If only there were more time, I would surely have finished it. I'm not even sure of the accuracy of my results. I wasn't able to check my work in the other numbers! How the crap am I going to pass that test??? I need to get okay grades in this subject because if I don't go up the stage because of ONE measly subject, I think I might hurl.
Then again, I'm having trouble in Trig too. We're having our session test tomorrow on top of the Lab practicals -- which I really don't want to take. How the hell am I supposed to know the parts of a Vernier caliper anyway? Oh yeah, our teacher said it in class, but I guess I just wasn't listening. I can't really blame myself. Last year, I listened in class. I was interested in the subject. The teacher was great. But this year? I'm just not into it.
Oh well, I have to stay today for a Blazon News Staff meeting. I'm staying till 5:00 pm. I haven't really stayed for much this year, but of course, Blazon gets the priority. See the dedication here? Still, dedication isn't enough to get an editor position. I'm not bitter. At least, I don't think I am, I just wish sometimes that things would finally go my way. It makes me wonder what crazy assignment I'm going to get. Hopefully, it's something I'll be interested in so that I can have some drive to write it.
Now, Hani and I are bumming. I'm so glad I have her as a partner. She's so cooperative. She looks really busy. She's doing so many things again. It's nice to know that she's always on top of things. Such an inspiration to me. If Hani can do it, then so can I. I wish we were always groupmates. That way, I know I can count on someone for something. At least that's one problem down. A ton more to go...

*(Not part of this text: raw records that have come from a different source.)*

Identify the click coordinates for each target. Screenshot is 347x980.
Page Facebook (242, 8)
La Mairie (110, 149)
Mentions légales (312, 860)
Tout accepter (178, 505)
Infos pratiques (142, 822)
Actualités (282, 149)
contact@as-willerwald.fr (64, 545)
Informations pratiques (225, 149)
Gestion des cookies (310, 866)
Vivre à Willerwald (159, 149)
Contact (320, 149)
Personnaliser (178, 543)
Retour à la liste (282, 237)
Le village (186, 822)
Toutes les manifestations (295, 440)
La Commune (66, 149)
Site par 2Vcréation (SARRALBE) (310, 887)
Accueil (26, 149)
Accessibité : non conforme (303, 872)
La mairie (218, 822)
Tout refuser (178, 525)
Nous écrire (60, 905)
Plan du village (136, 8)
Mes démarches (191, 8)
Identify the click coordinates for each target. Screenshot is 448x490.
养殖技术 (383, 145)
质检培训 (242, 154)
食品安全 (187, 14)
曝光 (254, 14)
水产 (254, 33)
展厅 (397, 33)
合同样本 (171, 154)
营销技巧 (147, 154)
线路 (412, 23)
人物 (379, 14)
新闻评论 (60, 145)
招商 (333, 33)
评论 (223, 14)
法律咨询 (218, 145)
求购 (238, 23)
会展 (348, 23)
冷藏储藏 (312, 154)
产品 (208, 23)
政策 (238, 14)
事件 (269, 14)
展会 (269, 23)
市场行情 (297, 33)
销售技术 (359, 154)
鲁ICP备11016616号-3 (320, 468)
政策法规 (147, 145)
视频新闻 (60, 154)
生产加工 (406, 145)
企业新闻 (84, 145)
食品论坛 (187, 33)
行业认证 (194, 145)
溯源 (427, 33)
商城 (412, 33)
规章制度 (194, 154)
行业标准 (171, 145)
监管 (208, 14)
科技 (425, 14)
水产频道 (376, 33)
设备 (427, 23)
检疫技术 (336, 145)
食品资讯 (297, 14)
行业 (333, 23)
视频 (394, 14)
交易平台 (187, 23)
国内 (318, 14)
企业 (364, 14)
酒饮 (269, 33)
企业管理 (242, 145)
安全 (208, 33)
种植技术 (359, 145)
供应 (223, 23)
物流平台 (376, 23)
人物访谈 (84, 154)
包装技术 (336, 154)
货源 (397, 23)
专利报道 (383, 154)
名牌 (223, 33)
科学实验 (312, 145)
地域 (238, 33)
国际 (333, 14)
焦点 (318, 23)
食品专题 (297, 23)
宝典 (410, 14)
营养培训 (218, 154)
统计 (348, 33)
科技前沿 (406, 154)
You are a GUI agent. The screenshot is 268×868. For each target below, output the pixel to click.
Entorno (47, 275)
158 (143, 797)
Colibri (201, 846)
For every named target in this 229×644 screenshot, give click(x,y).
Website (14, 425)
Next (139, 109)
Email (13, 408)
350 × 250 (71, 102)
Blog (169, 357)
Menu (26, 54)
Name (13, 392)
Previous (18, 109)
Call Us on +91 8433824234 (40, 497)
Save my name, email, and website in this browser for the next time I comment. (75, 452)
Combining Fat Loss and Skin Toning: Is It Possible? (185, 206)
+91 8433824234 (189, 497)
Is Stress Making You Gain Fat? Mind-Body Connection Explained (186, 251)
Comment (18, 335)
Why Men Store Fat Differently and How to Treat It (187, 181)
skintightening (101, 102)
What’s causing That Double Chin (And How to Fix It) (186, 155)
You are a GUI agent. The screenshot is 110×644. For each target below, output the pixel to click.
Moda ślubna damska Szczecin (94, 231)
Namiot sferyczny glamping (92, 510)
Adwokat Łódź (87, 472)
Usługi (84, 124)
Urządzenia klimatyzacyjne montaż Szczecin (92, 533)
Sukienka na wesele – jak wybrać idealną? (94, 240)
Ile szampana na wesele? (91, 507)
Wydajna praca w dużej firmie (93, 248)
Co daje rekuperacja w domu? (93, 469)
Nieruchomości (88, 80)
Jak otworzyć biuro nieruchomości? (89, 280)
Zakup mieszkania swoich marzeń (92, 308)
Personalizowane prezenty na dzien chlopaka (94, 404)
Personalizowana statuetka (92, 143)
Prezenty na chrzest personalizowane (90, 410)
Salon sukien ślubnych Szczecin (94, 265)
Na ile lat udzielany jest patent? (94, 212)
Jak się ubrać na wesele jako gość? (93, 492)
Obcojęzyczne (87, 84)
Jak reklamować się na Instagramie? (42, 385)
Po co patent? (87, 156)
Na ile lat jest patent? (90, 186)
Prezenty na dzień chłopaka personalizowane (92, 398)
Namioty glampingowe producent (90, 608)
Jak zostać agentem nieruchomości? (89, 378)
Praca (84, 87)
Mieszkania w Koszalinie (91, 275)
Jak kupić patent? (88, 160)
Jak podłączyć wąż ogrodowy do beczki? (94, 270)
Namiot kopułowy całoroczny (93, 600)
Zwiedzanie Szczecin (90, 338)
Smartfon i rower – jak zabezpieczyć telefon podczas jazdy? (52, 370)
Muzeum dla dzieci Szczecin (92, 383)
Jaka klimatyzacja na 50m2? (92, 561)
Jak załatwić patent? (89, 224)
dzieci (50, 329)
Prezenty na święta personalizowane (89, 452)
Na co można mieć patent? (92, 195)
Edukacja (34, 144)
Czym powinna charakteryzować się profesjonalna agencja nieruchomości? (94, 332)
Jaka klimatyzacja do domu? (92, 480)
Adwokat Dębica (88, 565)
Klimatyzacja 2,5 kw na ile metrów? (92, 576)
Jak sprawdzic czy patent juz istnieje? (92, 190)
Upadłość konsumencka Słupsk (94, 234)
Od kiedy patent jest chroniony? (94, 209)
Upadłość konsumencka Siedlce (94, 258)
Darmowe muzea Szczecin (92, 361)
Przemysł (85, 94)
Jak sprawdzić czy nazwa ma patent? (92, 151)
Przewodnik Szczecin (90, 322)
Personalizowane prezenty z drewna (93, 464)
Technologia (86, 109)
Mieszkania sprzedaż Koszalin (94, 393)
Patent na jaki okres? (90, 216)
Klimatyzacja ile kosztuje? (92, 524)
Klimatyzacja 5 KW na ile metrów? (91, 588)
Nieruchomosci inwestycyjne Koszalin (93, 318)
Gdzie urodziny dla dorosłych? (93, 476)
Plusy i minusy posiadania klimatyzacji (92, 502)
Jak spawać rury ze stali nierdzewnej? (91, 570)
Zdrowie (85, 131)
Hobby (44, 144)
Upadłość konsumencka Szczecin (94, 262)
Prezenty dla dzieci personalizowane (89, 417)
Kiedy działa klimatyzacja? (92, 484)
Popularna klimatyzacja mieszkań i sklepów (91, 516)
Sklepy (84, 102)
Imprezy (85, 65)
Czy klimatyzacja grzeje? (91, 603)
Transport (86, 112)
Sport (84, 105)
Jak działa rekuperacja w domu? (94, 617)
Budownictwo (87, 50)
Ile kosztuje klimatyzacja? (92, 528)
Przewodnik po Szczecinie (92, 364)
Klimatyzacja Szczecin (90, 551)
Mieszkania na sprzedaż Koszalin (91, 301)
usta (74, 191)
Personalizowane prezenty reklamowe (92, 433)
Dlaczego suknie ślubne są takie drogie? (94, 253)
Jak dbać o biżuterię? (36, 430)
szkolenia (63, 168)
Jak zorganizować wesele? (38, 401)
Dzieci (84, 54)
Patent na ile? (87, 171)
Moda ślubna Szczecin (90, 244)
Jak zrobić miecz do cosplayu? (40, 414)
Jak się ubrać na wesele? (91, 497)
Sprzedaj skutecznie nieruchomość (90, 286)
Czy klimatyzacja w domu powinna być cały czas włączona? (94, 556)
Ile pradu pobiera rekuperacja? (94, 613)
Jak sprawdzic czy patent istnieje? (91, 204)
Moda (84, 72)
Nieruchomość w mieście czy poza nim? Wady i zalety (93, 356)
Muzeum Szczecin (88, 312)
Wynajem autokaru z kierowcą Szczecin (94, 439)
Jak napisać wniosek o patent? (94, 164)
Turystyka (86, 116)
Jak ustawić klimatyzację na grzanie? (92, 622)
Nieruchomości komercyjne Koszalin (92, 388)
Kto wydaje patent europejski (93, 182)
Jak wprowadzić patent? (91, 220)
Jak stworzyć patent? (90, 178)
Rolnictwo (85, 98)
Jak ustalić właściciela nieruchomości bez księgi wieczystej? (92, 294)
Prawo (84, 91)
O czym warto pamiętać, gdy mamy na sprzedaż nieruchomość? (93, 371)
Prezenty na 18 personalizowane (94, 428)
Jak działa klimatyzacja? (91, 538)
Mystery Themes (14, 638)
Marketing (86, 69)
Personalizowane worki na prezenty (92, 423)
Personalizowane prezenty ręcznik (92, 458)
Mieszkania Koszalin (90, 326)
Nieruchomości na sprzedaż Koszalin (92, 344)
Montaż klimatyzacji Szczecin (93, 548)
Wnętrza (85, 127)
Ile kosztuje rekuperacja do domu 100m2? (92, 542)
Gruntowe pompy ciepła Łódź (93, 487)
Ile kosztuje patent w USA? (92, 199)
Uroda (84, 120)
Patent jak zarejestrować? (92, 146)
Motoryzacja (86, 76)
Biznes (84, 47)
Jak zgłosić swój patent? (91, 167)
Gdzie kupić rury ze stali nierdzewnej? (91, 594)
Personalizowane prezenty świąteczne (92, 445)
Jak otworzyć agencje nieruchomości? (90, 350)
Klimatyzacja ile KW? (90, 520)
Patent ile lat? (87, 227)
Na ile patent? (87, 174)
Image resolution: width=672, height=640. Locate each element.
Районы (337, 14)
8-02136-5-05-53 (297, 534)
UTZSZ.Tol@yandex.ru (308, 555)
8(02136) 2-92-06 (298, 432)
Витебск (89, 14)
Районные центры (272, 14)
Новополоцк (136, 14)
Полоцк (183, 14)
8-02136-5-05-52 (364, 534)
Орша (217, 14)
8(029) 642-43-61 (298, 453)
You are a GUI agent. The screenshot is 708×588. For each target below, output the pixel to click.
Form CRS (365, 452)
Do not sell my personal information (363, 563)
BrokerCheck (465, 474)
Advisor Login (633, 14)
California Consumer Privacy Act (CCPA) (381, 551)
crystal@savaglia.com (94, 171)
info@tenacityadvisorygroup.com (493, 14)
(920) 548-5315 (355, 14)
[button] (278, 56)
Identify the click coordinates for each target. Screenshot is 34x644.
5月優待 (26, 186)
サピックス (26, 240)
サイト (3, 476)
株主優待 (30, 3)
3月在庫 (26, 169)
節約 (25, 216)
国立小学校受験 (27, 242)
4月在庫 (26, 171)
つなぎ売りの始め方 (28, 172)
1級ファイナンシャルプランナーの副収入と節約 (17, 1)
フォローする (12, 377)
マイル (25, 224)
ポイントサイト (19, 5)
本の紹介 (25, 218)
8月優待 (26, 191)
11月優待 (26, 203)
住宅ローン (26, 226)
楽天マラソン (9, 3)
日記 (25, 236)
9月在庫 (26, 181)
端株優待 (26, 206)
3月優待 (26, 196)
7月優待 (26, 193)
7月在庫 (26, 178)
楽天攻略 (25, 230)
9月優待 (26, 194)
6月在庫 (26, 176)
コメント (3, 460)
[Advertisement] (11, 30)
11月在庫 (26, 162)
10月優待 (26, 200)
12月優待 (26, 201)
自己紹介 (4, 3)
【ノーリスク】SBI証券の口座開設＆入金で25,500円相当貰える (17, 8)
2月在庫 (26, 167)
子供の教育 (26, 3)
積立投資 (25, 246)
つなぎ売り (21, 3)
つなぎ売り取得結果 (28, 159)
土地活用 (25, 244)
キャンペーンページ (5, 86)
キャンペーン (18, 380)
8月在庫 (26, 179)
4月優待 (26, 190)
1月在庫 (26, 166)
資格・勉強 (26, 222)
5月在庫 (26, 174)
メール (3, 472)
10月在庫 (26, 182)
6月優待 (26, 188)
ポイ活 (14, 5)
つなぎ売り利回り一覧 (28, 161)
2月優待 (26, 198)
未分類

Is there still a smile on my face? I guess it depends on the time of day. Right now, it's very hard to do so. After that killer Physics test and the Economics bummer, I don't know if I can manage to forge a grin. Maybe, late at night, when I'm all alone, hearing the rain pattering softly on the window pane, as I worry about all the things I have to do and the tests I have to pass, and all the colleges I've applied to. As I take my time, to relax my muscles from the long day at school, I think of all the things that've happened, and I remember. I remember how I one tiny spark can set a flame. I remember how despite all that I've gone through, there's still that little extra something that can get me through. And after all's been said and done, I do smile. Even just a little.